What is required:
Copy the following records line for line, exactly as they appear.
——————
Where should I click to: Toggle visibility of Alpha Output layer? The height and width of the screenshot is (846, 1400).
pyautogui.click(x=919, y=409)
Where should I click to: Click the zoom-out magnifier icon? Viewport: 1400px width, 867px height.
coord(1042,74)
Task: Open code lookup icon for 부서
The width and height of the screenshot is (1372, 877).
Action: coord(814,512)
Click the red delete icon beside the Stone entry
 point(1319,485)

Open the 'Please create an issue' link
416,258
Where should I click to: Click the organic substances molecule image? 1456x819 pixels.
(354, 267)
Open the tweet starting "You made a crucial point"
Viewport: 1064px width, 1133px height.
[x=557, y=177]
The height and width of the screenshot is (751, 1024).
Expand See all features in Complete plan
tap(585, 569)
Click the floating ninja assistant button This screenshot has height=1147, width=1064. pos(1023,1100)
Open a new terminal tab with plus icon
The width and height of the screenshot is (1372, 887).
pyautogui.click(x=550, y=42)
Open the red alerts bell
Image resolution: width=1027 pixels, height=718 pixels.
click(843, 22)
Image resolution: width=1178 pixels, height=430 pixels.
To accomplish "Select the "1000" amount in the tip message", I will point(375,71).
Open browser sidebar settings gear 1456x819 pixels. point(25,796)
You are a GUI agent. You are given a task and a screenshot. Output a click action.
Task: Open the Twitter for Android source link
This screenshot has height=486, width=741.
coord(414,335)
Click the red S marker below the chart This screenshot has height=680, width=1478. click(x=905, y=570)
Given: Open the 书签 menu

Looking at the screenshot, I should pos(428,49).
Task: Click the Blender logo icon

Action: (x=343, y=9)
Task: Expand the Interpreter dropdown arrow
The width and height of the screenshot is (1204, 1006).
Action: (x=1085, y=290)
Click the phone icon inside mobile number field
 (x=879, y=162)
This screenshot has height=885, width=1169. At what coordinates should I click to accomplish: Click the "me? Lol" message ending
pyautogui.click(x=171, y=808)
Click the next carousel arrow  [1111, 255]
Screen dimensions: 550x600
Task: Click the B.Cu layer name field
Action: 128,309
——————
Solution below:
Where should I click to: Toggle visibility of Alpha Output layer? The height and width of the screenshot is (846, 1400).
pyautogui.click(x=919, y=409)
Where should I click to: Click the zoom-out magnifier icon? Viewport: 1400px width, 867px height.
coord(1042,74)
Task: Open code lookup icon for 부서
The width and height of the screenshot is (1372, 877).
Action: coord(814,512)
Click the red delete icon beside the Stone entry
 point(1319,485)

Open the 'Please create an issue' link
416,258
Where should I click to: Click the organic substances molecule image? 1456x819 pixels.
(354, 267)
Open the tweet starting "You made a crucial point"
Viewport: 1064px width, 1133px height.
[x=557, y=177]
The height and width of the screenshot is (751, 1024).
Expand See all features in Complete plan
tap(585, 569)
Click the floating ninja assistant button This screenshot has height=1147, width=1064. pos(1023,1100)
Open a new terminal tab with plus icon
The width and height of the screenshot is (1372, 887).
pyautogui.click(x=550, y=42)
Open the red alerts bell
Image resolution: width=1027 pixels, height=718 pixels.
click(843, 22)
Image resolution: width=1178 pixels, height=430 pixels.
To accomplish "Select the "1000" amount in the tip message", I will point(375,71).
Open browser sidebar settings gear 1456x819 pixels. point(25,796)
You are a GUI agent. You are given a task and a screenshot. Output a click action.
Task: Open the Twitter for Android source link
This screenshot has height=486, width=741.
coord(414,335)
Click the red S marker below the chart This screenshot has height=680, width=1478. click(x=905, y=570)
Given: Open the 书签 menu

Looking at the screenshot, I should pos(428,49).
Task: Click the Blender logo icon

Action: (x=343, y=9)
Task: Expand the Interpreter dropdown arrow
The width and height of the screenshot is (1204, 1006).
Action: (x=1085, y=290)
Click the phone icon inside mobile number field
 (x=879, y=162)
This screenshot has height=885, width=1169. At what coordinates should I click to accomplish: Click the "me? Lol" message ending
pyautogui.click(x=171, y=808)
Click the next carousel arrow  [1111, 255]
Screen dimensions: 550x600
Task: Click the B.Cu layer name field
Action: 128,309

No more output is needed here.